Over a 72-hour period, from Saturday to Monday, the region hosted both U.S. Sen. Kirsten Gillibrand, who is seeking to keep the post to which she was appointed by Gov. David A. Paterson, and former U.S. Rep. Harold Ford Jr., a Tennessee transplant and might-be opponent in a might-be Democratic primary against Gillibrand.
Both met with local elected officials. And both set aside time to try to meet with any other resident who might be interested.
That was a big deal for Gillibrand, who hasn't been a frequent visitor to these shores, not compared to Sen. Charles Schumer, who somehow always seems to be around.

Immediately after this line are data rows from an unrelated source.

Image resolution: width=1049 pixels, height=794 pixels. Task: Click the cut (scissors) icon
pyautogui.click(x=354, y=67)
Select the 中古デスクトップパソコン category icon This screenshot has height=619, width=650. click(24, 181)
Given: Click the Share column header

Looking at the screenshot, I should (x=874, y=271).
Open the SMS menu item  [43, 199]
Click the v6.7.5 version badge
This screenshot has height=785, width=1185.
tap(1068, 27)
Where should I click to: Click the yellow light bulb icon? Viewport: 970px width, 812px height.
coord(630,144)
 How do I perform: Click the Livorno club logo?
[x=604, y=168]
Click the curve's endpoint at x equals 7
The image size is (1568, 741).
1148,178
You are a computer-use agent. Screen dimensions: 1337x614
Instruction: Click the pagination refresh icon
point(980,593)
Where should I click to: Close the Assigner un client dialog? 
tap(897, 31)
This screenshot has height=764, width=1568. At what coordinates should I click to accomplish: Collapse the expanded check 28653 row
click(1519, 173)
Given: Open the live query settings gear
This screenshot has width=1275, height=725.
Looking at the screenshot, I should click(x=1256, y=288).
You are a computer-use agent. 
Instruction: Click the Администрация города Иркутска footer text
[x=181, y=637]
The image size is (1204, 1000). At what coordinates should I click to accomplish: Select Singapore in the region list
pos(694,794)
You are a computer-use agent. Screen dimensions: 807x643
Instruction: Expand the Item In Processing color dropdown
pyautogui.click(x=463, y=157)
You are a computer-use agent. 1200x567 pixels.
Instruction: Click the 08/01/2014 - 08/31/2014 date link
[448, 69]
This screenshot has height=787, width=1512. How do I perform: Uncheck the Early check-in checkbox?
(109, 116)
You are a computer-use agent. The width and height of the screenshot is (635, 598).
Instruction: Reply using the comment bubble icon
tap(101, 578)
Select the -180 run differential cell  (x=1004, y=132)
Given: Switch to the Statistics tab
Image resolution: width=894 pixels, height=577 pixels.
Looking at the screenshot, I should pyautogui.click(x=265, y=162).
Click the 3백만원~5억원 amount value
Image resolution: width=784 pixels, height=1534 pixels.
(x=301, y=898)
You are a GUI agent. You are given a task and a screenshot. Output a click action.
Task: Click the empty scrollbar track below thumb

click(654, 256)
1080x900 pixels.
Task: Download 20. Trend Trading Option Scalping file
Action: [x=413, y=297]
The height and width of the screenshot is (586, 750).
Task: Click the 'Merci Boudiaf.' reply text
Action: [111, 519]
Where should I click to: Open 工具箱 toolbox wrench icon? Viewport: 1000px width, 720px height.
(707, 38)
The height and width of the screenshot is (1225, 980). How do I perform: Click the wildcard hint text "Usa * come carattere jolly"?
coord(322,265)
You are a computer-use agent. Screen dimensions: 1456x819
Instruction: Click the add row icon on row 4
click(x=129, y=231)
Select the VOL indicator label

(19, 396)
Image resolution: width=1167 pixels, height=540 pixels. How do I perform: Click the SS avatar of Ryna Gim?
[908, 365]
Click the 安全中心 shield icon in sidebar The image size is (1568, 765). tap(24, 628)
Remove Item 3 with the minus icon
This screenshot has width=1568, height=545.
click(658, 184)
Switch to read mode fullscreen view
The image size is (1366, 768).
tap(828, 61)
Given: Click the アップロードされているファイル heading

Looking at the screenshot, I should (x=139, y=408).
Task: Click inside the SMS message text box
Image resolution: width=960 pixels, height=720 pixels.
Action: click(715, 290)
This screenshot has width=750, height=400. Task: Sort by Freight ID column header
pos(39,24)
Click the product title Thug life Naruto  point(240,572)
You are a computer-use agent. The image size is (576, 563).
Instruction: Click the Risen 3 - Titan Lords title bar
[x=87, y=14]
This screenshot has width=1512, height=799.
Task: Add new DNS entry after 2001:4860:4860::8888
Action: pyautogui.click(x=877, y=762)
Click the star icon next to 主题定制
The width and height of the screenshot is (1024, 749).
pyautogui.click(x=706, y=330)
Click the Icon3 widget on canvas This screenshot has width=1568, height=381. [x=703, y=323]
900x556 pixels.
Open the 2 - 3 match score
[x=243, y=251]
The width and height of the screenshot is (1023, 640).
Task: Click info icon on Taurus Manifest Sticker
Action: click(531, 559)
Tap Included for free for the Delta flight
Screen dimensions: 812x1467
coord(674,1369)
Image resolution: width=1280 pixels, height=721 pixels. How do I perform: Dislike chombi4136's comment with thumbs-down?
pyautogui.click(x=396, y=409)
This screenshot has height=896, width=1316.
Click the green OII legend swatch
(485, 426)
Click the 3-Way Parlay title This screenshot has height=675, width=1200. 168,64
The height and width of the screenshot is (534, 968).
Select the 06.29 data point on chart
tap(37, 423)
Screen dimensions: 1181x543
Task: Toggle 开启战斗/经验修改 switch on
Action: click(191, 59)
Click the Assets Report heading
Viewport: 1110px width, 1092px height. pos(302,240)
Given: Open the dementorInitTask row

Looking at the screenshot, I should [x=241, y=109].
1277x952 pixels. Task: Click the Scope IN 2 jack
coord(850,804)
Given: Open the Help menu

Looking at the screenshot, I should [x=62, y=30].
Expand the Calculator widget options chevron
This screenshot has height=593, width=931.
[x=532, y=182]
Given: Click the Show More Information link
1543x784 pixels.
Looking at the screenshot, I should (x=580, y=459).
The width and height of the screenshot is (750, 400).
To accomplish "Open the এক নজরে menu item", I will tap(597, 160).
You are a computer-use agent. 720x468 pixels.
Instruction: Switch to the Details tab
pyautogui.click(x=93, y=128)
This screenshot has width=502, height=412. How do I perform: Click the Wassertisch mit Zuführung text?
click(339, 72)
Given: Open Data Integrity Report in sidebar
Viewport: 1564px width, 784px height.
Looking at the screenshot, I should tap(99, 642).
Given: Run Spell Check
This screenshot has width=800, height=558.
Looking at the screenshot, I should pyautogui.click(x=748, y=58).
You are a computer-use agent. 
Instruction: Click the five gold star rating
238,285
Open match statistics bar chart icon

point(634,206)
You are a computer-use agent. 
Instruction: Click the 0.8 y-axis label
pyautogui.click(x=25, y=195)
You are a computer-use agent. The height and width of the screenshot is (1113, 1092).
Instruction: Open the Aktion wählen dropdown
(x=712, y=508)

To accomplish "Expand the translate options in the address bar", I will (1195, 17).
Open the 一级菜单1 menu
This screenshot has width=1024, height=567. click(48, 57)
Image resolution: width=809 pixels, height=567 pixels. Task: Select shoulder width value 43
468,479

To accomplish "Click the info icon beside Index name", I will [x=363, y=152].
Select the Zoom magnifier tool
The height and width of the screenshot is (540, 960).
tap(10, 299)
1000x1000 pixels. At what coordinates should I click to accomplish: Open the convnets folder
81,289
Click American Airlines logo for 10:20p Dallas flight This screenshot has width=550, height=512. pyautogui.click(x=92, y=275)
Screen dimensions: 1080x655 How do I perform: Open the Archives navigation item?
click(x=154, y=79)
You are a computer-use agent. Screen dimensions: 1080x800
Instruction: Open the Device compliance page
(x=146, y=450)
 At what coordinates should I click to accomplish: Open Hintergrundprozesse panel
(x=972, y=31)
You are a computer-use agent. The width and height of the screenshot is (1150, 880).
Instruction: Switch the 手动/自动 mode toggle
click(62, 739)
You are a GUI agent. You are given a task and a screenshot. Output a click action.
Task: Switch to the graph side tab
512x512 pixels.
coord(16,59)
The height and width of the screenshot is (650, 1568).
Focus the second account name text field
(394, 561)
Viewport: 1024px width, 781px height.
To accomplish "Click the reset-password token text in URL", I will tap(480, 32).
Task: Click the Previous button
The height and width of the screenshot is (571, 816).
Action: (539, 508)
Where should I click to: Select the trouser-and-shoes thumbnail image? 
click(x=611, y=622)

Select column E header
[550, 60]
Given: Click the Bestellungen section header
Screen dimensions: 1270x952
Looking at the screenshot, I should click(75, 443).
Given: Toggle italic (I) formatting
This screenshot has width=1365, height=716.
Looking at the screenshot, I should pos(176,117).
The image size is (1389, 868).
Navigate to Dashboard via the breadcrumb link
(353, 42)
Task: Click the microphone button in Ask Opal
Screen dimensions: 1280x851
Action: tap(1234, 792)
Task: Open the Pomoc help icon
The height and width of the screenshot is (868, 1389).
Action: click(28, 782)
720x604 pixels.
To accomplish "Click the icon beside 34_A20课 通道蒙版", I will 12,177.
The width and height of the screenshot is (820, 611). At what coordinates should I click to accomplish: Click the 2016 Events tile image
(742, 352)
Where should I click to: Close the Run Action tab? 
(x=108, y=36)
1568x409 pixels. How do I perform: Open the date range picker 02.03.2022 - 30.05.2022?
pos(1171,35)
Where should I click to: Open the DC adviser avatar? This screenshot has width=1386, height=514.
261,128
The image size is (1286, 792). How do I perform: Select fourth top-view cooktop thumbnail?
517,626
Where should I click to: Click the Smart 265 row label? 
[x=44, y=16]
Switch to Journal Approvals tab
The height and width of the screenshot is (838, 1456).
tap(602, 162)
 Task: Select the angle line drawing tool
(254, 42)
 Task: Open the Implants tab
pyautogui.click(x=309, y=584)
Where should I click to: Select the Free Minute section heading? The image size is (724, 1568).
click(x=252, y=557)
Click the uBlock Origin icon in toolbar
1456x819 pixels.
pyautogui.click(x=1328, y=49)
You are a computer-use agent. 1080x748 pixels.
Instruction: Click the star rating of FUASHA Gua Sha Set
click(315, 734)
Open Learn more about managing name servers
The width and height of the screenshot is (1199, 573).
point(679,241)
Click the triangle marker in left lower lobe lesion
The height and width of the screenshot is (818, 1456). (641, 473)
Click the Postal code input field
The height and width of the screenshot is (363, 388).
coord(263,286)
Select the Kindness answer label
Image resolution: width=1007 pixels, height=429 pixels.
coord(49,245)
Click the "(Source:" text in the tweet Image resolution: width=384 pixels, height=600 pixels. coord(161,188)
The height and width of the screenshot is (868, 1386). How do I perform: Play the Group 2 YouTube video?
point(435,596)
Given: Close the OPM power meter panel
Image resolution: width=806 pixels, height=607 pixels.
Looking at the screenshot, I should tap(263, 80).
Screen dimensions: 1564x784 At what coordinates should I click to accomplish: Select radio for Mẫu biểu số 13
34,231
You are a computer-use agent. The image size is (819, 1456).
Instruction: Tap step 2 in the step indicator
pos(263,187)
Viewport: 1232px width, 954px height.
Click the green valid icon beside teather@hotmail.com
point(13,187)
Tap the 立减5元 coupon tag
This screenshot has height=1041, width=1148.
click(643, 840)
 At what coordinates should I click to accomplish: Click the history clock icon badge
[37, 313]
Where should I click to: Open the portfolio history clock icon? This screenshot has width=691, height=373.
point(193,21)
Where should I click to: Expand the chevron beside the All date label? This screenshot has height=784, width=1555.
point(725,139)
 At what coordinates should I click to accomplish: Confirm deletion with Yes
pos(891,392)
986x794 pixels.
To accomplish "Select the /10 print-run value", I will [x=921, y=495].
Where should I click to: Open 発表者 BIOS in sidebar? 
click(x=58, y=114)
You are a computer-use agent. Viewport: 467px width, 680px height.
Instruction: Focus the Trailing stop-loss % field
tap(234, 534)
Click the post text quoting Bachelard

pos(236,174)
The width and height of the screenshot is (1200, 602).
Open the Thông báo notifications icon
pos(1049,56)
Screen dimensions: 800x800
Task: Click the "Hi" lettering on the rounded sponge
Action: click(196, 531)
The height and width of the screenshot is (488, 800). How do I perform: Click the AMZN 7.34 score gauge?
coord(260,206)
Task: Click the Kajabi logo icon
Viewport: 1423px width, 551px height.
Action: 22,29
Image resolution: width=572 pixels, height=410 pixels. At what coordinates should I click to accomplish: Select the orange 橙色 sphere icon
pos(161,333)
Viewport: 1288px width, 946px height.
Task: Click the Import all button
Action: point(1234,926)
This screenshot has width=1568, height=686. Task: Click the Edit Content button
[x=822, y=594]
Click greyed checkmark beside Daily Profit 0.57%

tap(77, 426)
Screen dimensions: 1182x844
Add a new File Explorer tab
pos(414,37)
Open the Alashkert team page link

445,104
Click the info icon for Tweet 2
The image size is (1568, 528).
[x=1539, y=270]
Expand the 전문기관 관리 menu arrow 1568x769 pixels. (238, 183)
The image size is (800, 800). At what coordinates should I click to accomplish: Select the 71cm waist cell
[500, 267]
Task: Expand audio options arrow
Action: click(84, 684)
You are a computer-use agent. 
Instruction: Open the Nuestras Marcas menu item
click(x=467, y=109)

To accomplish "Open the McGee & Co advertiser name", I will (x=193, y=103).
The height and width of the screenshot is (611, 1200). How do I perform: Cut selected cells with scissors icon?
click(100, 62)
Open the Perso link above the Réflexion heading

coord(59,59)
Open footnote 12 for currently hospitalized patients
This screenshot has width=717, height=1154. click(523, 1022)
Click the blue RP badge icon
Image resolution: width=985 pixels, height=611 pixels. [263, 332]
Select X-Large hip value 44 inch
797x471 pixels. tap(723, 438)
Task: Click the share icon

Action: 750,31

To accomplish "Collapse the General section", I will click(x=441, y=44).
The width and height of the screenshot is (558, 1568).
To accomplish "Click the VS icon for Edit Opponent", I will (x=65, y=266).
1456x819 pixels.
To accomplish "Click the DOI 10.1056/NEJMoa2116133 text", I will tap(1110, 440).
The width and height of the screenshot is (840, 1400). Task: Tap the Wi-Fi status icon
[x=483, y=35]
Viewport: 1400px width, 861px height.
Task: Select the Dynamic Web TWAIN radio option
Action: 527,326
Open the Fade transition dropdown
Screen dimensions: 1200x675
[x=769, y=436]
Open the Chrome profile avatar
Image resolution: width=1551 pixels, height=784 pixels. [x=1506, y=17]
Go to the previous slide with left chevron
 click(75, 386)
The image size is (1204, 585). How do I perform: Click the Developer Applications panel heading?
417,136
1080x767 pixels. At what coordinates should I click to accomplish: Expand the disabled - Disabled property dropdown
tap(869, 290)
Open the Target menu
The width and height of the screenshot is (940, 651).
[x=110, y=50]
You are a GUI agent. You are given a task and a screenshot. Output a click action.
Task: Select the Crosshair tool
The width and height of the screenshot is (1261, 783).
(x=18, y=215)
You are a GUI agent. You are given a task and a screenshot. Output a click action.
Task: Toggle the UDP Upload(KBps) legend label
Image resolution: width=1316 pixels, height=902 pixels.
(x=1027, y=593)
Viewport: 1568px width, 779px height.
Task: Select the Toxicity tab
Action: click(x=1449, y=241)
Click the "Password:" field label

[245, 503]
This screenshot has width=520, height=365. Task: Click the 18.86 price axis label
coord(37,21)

On Saturday, Gillibrand met with members of the region's nascent black and Hispanic elected officials caucus. And later, with a small group that turned out for a "meet and greet" at the Hempstead library.
Gillibrand got a good reception, which likely was predictable since both county party leaders have endorsed her candidacy.
He also got a warm reception from a small theater of students at Westbury High School, where Ford was the Black History Month speaker. Things also went well when he met with a group of senior citizens in Great Neck.
But Ford's barnstorming went for naught later in the afternoon in Babylon, where Richard Schaffer, the Suffolk Democratic chairman, openly declared Ford to be a nice man - but not nice enough to change Schaffer's allegiance to Gillibrand.
On Long Island, land of bruising property taxes, the results weren't surprising: "Taxes and jobs," Ford said in an interview. He said voters also want a senator willing to get back and talk to them often.
It's good to be knee-deep in candidates and would-be candidates who know Long Island and who want to get to know Long Island.
Because when it comes to jobs and, especially, to taxes, Long Islanders want - and so desperately need - all the help we can get.